Each computer processing system can include, for example, one or more computing devices having user inputs such as a keyboard 318 and mouse 320 and/or various other types of input devices such as pen-inputs, joysticks, buttons, touch screens, etc., as well as a display 322, which could include, for instance, a CRT, LCD, plasma screen monitor, TV, projector, etc. Each computer 302, 304, 206 and 308 may be a personal computer, server, etc. By way of example only, computer 302 may be a server, computers 304 and 306 may be personal computers and computer 308 may be a laptop. As shown in FIG. 3B, such devices (as well as mobile phone 310 and PDA 312) desirably contain a processor 324, memory 326 and other components typically present in a computer.
Memory 326 stores information accessible by processor 324, including instructions 328 that may be executed by the processor 324 and data 330 that may be retrieved, manipulated or stored by the processor. The memory may be of any type capable of storing information accessible by the processor, such as a hard-drive, ROM, RAM, CD-ROM, Blu-Ray™ disc, flash memories, write-capable or read-only memories. The processor 324 may comprise any number of well known processors, such as processors from Intel Corporation or Advanced Micro Devices. Alternatively, the processor may be a dedicated controller for executing operations, such as an ASIC.
The instructions 328 may comprise any set of instructions to be executed directly (such as machine code) or indirectly (such as scripts) by the processor. In that regard, the terms “instructions,” “steps” and “programs” may be used interchangeably herein. The instructions may be stored in any computer language or format, such as in object code or modules of source code. The functions, methods and routines of instructions in accordance with the present invention are explained in more detail below.
Data 330 may be retrieved, stored or modified by processor 324 in accordance with the instructions 328. The data may be stored as a collection of data. For instance, although the invention is not limited by any particular data structure, the data may be stored in computer registers, in a relational database as a table having a plurality of different fields and records, XML documents, or flat files. As will be explained in more detail below, certain image-related data may be stored in flat files such as keyhole flat files (“KFF”). Alternatively, image data may be stored as JPEG image files. In this case, metadata may be stored in binary form in a disk-based database.
The data may also be formatted in any computer readable format. Similarly, the data may include images stored in a variety of formats such as vector-based images or bitmap images using lossless (e.g., BMP) or lossy (e.g., JPEG) encoding. Moreover, the data may include any information sufficient to identify the relevant information, such as descriptive text, proprietary codes, pointers, references to data stored in other memories (including other network locations) or information which is used by a function to calculate the relevant data.

Exercise instructions>
**a.** Decide whether each statement agrees with the passage on computer processing systems. Answer yes or no for each, and quote the words from the passage that settle it.
(i) The processor may be a dedicated controller such as an ASIC.
(ii) When image data is stored as JPEG files, the metadata may be stored in XML documents.
(iii) Computer 308 may be a server.
**b.** Recast only the records that start at the line containing "Screen dimensions: 1024x556" and end with the line containing "coord(694,590)", including both of those lines, as a two-column CSV with the columns request and answer. Give one row per request and put each value in a single quoted field, with line breaks turned into spaces.
The passage on computer processing systems and the records are unrelated.

Dataset entries>
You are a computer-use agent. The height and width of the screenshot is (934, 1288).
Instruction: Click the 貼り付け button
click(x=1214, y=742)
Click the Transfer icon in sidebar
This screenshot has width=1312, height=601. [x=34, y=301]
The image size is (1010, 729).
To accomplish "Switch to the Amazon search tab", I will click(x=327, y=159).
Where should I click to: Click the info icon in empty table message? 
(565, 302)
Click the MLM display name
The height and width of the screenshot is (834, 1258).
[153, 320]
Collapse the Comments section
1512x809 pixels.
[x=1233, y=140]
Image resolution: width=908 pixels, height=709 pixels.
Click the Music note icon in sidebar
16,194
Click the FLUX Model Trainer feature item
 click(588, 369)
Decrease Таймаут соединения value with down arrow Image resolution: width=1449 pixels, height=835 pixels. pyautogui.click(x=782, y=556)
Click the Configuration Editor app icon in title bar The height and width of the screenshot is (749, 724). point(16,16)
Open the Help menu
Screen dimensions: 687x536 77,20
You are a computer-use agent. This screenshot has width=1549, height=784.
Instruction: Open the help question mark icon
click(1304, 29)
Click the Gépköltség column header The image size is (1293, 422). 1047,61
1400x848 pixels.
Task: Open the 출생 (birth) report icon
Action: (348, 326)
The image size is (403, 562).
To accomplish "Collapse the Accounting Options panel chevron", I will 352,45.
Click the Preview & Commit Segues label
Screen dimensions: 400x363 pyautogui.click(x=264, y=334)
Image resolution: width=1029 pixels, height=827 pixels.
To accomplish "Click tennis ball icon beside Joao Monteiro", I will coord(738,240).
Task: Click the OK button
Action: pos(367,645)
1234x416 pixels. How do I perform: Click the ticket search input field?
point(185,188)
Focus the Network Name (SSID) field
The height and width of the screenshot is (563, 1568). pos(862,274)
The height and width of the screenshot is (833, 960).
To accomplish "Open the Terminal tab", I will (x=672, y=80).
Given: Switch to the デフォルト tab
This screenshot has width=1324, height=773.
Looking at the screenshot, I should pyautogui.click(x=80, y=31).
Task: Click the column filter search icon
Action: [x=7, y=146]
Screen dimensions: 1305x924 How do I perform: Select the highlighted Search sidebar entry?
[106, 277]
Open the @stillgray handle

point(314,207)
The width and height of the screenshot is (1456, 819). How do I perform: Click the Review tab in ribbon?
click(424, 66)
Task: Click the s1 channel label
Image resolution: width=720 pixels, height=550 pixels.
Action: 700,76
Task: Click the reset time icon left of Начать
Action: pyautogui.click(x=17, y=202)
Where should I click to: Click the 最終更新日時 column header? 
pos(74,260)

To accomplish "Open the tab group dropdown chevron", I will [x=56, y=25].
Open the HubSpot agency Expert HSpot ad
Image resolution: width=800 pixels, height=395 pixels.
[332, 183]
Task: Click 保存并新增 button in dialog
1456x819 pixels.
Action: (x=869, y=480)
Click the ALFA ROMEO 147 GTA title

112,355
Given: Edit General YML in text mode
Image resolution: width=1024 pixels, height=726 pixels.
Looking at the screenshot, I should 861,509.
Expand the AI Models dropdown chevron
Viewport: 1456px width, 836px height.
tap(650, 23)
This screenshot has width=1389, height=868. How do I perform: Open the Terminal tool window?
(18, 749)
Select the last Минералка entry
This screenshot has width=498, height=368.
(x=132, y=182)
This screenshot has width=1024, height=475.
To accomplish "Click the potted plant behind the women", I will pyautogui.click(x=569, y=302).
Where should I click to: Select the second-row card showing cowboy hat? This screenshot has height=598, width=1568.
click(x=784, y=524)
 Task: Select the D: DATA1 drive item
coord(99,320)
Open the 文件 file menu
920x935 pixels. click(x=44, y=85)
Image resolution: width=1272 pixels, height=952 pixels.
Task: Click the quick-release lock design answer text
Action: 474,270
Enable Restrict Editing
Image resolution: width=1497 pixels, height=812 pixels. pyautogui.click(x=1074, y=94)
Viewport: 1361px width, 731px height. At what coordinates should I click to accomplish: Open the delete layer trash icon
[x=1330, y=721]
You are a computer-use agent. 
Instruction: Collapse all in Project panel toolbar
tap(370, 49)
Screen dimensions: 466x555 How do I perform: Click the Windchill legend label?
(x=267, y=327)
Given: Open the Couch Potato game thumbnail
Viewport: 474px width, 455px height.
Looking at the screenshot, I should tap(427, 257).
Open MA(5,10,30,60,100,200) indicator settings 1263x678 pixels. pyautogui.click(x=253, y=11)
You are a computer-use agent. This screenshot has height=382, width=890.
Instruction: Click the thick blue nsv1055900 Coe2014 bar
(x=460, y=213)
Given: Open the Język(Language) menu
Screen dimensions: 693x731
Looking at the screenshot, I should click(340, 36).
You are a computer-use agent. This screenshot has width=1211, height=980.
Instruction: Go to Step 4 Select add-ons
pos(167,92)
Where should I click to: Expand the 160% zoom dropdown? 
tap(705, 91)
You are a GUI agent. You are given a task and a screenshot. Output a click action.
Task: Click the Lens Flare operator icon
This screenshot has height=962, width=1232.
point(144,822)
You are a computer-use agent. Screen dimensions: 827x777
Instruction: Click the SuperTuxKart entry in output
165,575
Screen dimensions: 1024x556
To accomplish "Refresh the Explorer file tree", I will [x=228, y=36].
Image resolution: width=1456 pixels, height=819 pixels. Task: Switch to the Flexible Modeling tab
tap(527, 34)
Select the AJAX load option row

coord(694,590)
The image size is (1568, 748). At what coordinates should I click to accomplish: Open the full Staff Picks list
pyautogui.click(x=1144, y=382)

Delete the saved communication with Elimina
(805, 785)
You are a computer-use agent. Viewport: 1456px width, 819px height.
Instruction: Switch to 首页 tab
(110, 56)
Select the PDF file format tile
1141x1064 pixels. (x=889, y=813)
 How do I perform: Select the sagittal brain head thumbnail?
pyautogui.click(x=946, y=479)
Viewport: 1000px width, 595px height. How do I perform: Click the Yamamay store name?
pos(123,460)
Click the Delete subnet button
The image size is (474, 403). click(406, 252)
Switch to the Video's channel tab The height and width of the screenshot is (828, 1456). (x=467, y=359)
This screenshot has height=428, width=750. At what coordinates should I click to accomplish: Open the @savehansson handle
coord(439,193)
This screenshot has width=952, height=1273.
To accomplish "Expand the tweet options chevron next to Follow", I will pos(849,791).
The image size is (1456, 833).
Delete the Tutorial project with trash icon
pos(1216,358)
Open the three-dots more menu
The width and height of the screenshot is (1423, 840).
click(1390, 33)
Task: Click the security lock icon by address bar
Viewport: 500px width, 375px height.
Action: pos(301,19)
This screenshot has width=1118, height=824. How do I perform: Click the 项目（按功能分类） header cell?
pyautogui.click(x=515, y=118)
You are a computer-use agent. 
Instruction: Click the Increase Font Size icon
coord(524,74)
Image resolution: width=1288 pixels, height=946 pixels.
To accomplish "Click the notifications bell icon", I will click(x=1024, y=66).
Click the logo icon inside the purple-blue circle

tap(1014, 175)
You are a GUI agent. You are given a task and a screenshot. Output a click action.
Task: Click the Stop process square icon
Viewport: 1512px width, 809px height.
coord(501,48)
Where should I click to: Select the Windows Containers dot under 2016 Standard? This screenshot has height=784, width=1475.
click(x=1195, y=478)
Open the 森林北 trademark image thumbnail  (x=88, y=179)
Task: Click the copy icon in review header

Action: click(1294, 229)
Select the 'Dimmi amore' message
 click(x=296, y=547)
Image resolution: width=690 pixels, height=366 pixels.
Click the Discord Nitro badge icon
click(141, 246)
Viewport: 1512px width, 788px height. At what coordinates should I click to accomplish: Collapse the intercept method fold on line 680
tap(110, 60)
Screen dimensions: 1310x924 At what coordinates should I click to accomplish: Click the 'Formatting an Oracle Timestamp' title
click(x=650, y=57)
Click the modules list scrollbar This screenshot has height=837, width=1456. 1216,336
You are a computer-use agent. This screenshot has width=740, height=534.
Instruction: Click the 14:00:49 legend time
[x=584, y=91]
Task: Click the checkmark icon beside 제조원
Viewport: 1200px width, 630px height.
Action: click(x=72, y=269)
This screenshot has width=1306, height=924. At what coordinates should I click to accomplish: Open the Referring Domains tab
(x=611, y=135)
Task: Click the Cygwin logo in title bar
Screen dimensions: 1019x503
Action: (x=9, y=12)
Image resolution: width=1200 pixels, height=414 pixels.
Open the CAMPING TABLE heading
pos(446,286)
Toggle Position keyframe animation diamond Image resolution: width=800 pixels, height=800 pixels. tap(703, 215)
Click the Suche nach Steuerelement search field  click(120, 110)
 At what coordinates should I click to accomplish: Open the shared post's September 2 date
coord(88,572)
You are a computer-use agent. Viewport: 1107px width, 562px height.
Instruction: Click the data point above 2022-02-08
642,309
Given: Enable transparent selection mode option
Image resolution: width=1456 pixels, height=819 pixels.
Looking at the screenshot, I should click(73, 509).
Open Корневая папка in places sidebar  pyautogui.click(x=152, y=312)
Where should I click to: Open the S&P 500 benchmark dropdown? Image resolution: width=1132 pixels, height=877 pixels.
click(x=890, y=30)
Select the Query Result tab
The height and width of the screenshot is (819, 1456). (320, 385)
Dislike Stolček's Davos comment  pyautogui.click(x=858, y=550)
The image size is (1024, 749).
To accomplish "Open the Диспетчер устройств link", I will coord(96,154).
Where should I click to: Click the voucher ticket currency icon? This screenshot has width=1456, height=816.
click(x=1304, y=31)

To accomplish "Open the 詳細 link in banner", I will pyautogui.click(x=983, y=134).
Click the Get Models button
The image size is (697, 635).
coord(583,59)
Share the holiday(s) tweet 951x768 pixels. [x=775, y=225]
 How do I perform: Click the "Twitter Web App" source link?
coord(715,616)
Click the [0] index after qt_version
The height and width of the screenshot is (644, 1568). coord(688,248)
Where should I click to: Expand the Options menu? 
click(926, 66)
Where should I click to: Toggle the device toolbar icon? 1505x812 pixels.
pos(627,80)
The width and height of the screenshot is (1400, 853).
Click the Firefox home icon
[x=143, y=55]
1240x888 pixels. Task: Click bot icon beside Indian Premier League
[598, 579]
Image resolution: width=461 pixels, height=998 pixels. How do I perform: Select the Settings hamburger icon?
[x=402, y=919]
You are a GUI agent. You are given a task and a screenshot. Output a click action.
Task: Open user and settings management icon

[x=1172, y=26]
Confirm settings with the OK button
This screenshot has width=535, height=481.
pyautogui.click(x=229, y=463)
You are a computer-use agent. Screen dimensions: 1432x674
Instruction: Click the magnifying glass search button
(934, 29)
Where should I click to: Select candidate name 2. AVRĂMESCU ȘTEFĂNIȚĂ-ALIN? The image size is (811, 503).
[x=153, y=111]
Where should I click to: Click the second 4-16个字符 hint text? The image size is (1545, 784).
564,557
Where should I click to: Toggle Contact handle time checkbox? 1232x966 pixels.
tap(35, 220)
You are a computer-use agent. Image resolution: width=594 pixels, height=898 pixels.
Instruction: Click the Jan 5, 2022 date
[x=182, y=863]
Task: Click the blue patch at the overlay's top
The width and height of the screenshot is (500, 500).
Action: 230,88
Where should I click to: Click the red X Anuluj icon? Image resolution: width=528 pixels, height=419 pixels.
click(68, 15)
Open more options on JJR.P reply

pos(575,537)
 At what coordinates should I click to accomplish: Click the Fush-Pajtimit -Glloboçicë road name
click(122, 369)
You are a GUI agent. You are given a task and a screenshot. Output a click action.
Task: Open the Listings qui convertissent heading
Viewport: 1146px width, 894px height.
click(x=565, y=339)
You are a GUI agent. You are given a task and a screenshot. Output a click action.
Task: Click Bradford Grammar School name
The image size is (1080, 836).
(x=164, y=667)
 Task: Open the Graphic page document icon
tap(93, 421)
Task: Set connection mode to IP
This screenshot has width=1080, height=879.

Outputs by task>
**a.**
(i) Yes: "Alternatively, the processor may be a dedicated controller for executing operations, such as an ASIC."
(ii) No: "In this case, metadata may be stored in binary form in a disk-based database."
(iii) No: "computer 308 may be a laptop"

**b.**
request,answer
"Screen dimensions: 1024x556 To accomplish ""Refresh the Explorer file tree"",","I will [x=228, y=36]."
"Image resolution: width=1456 pixels, height=819 pixels. Task: Switch to the Flexible Modeling tab","tap(527, 34)"
"Select the AJAX load option row","coord(694,590)"